Mercedes Trackside Engineering Director Andrew Shovlin has predicted porpoising to be a thing of the past but warns against new aerodynamic “traps” with 2026 Formula 1 regulations.
The incumbent ground effects regulations posed a peculiar problem of porpoising – or a bouncing effect on the straights – during its early years.
Not only did it pose safety problems but also affected the competitiveness of many teams across the grid with a ride-height compromise forced upon them to curb this.
Shovlin suggests that the geometry of the new floors to be used with the 2026 regulations, however, will ensure that porpoising will be eliminated completely.
A flatter floor, akin to the ones run pre-2022, will ensure that aerodynamic phenomenon causing the bouncing on the straights will be discarded.
That said, Shovlin is vary that while porpoising will be a thing of the past, the new regulations are bound to pose different challenges to the teams.
“There’s always going to be traps and there’s always going to be teams that are disappointed with the job they’ve done,” he told media including Motorsport Week.
“You would never walk into a new set of regulations thinking it will be straightforward.
“What you would say is that the regulations move back towards the previous generation of cars where you’re unlikely to get the same issues with the porpoising that affected the start of these regs.
“Even if there were problems like that, with what we’ve learned in the intervening period with the tools we’ve developed to understand aerodynamics, we’d be in a better place to deal with it.”

Shovlin expands on “strategic racing” options with 2026 regulations
Alongside the chassis, the power unit regulations will also see sweeping changes. This season will be the last year the sport employs its turbo-hybrid engines.
From 2026 onwards, there will be a 50-50 split between electrical output and combustion energy.
Alongside this, active aerodynamics and a manual override button (akin to IndyCar’s push-to-pass button) will provide strategic options to drivers within their race-craft arsenal.

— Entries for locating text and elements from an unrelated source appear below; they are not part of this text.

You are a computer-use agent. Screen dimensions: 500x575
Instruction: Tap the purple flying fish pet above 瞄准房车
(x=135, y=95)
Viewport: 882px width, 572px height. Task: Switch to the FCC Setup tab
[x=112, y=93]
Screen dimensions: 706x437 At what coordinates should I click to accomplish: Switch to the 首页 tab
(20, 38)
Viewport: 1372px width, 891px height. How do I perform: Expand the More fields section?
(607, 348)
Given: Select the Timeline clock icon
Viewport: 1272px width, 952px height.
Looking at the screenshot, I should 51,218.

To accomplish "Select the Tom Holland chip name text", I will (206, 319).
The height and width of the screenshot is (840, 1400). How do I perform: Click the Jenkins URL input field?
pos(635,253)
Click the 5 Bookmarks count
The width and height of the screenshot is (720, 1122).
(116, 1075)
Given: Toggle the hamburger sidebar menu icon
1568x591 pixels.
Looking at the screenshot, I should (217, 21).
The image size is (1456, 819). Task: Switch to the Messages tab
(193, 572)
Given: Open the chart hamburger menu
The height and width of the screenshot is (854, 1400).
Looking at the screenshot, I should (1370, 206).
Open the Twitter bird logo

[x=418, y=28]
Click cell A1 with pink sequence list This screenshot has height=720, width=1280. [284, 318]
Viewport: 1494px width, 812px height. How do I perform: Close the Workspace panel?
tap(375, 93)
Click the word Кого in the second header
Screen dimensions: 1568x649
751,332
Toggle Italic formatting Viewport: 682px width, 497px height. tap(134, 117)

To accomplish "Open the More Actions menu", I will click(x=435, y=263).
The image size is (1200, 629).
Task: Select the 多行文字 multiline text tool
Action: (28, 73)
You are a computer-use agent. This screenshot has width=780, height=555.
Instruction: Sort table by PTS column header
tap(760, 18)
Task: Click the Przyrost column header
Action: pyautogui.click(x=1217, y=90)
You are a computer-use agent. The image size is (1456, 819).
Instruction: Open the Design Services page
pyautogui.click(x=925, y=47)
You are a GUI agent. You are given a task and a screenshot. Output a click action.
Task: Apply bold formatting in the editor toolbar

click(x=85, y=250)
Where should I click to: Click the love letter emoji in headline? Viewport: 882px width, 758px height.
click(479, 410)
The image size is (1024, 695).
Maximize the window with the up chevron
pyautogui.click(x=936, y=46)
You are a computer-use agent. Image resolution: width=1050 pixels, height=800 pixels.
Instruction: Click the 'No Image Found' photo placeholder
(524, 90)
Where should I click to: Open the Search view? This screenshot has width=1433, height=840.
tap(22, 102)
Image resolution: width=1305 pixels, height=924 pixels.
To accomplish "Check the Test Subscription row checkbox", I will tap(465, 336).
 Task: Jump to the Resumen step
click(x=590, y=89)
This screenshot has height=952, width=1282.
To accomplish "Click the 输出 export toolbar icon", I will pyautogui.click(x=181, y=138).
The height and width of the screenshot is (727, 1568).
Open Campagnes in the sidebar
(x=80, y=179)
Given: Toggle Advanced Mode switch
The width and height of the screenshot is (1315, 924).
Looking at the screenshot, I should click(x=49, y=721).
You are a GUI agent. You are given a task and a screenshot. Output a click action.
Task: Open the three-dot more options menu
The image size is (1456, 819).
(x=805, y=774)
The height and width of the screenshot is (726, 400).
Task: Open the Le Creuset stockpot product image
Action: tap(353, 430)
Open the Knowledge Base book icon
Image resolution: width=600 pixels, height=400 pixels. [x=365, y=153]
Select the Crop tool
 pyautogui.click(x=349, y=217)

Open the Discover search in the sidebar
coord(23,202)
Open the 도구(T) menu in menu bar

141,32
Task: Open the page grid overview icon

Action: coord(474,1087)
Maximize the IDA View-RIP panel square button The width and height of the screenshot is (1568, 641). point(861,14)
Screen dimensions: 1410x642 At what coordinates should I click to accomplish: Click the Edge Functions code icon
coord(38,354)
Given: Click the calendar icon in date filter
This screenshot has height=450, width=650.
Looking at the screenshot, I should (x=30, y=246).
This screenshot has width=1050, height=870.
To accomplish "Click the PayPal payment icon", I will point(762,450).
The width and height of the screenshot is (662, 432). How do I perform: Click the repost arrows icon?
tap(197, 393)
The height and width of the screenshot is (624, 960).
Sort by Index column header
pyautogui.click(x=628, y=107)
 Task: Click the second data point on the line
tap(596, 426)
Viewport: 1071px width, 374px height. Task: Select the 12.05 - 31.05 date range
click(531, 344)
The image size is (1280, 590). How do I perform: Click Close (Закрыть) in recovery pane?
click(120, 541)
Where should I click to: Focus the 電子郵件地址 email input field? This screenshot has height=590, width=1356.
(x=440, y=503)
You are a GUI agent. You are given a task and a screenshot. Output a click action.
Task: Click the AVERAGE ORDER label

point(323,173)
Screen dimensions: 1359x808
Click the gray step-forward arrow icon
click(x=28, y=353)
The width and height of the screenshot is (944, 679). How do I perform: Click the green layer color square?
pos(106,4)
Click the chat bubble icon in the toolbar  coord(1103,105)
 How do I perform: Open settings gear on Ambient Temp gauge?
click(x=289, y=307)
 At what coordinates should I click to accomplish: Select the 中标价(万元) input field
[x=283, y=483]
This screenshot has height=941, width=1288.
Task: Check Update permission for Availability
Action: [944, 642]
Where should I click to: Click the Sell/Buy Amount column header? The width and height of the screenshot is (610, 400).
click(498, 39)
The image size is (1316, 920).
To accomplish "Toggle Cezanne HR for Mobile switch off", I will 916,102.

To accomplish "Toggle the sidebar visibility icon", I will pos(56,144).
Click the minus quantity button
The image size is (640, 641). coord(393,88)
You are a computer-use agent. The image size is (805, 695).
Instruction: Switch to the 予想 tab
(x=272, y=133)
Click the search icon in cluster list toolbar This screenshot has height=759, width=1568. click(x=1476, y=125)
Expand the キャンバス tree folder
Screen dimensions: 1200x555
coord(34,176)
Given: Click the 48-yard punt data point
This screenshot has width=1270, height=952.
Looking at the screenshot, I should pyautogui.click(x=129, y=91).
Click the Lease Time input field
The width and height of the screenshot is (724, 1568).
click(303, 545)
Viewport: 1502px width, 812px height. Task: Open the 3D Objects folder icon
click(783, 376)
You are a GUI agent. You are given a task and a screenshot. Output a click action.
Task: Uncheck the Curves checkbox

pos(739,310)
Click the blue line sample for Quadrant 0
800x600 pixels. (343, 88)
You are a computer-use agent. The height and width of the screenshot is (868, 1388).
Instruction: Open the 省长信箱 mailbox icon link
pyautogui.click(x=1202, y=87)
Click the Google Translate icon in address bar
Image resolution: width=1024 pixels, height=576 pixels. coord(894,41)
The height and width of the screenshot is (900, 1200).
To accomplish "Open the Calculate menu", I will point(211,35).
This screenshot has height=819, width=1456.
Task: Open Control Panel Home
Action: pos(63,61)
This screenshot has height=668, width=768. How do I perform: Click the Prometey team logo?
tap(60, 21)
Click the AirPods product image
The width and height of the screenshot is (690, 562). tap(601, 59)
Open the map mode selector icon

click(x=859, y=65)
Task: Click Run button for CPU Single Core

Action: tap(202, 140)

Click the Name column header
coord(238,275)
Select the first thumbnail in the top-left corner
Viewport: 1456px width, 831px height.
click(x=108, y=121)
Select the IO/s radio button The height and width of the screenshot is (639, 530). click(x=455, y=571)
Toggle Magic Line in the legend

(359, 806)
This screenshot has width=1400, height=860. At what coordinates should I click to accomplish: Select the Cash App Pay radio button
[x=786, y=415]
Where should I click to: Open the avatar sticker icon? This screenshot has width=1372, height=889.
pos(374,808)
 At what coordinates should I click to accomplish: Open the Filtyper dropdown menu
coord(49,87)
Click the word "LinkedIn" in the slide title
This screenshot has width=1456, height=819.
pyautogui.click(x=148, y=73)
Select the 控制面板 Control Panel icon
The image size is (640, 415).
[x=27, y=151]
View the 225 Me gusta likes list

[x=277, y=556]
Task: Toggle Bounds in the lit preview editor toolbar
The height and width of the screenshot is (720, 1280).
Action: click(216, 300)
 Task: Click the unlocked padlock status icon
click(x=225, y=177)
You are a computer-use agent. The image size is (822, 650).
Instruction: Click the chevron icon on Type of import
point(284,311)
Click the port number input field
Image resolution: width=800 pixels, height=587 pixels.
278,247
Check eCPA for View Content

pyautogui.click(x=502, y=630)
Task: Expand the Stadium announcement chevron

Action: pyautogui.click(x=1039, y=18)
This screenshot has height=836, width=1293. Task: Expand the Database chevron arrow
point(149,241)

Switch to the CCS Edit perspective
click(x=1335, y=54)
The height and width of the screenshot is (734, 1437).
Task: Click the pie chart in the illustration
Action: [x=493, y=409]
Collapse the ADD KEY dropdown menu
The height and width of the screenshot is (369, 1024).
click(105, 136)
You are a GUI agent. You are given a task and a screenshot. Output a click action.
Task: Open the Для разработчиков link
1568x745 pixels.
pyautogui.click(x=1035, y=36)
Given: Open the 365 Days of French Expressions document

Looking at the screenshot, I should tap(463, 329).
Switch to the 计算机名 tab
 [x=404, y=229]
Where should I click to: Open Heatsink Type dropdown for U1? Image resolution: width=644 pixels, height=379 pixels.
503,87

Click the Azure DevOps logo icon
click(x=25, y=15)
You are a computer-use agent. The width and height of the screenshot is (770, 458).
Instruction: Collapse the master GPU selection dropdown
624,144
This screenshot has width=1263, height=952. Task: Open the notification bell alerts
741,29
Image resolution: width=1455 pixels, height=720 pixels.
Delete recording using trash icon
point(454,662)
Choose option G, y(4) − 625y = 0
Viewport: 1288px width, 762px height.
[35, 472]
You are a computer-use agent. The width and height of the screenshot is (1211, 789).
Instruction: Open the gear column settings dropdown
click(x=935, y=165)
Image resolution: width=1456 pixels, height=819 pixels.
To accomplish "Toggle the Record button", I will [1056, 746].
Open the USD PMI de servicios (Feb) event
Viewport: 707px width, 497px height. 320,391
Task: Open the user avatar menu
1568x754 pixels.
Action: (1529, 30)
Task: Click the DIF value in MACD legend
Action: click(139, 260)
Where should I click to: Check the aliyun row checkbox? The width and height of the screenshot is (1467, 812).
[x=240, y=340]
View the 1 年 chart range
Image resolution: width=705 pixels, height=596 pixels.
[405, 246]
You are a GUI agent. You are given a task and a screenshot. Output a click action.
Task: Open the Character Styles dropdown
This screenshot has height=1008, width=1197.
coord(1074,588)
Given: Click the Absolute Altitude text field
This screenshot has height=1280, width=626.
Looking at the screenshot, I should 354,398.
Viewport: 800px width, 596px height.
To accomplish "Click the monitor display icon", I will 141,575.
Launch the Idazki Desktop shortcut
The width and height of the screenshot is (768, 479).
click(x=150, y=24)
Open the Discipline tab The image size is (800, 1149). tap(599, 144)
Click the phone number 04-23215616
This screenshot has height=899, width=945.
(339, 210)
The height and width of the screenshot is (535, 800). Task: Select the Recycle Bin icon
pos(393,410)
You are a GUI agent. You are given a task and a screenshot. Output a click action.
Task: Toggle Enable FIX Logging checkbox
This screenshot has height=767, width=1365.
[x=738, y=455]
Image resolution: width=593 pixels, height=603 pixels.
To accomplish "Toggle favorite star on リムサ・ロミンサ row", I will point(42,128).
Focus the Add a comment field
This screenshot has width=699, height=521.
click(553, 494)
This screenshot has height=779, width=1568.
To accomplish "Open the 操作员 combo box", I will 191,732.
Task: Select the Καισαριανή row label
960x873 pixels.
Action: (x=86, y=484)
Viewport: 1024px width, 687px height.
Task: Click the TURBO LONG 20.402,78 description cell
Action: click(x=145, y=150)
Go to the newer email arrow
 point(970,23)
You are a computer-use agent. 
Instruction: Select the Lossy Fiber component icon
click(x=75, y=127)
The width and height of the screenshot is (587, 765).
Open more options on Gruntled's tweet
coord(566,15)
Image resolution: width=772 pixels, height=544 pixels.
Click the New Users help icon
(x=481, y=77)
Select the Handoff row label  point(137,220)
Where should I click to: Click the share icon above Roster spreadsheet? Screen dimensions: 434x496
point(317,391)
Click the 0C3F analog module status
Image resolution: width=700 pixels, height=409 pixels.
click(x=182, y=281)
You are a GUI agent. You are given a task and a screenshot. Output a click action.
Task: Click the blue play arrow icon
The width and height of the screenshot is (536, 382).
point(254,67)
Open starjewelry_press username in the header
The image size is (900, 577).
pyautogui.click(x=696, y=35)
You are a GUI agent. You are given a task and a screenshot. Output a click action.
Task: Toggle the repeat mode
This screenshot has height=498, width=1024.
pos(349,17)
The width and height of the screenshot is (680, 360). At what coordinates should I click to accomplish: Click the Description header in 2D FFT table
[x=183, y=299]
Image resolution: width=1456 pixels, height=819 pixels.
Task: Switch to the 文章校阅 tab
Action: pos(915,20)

Shovlin is of the opinion that the inherent construction of the battery unit will mean a smaller window of deployment with a stronger focus towards harvesting.
“It’s definitely a big factor in that there is a shortage of energy and you’ve got to do everything you can to harvest as much as possible,” he explained.
“However, across the grid that’s going to be a similar situation for everyone. When you have that energy shortage it does create strategic opportunity for the driver so understanding where you can deploy it.”
The Briton explained that the new rule-set could mean that overtaking would no longer be a single-move event. Rather, multiple avenues to battle could arise within the span of a single lap.
“There will be examples where it’s relatively easy to pass early on in a lap but you’re going to get retaken later if you actually drove like that. It is the way the formula is going to evolve,” added Shovlin.
“I don’t think it will be necessarily a massive performance area but it will be a big factor in terms of the strategic racing.”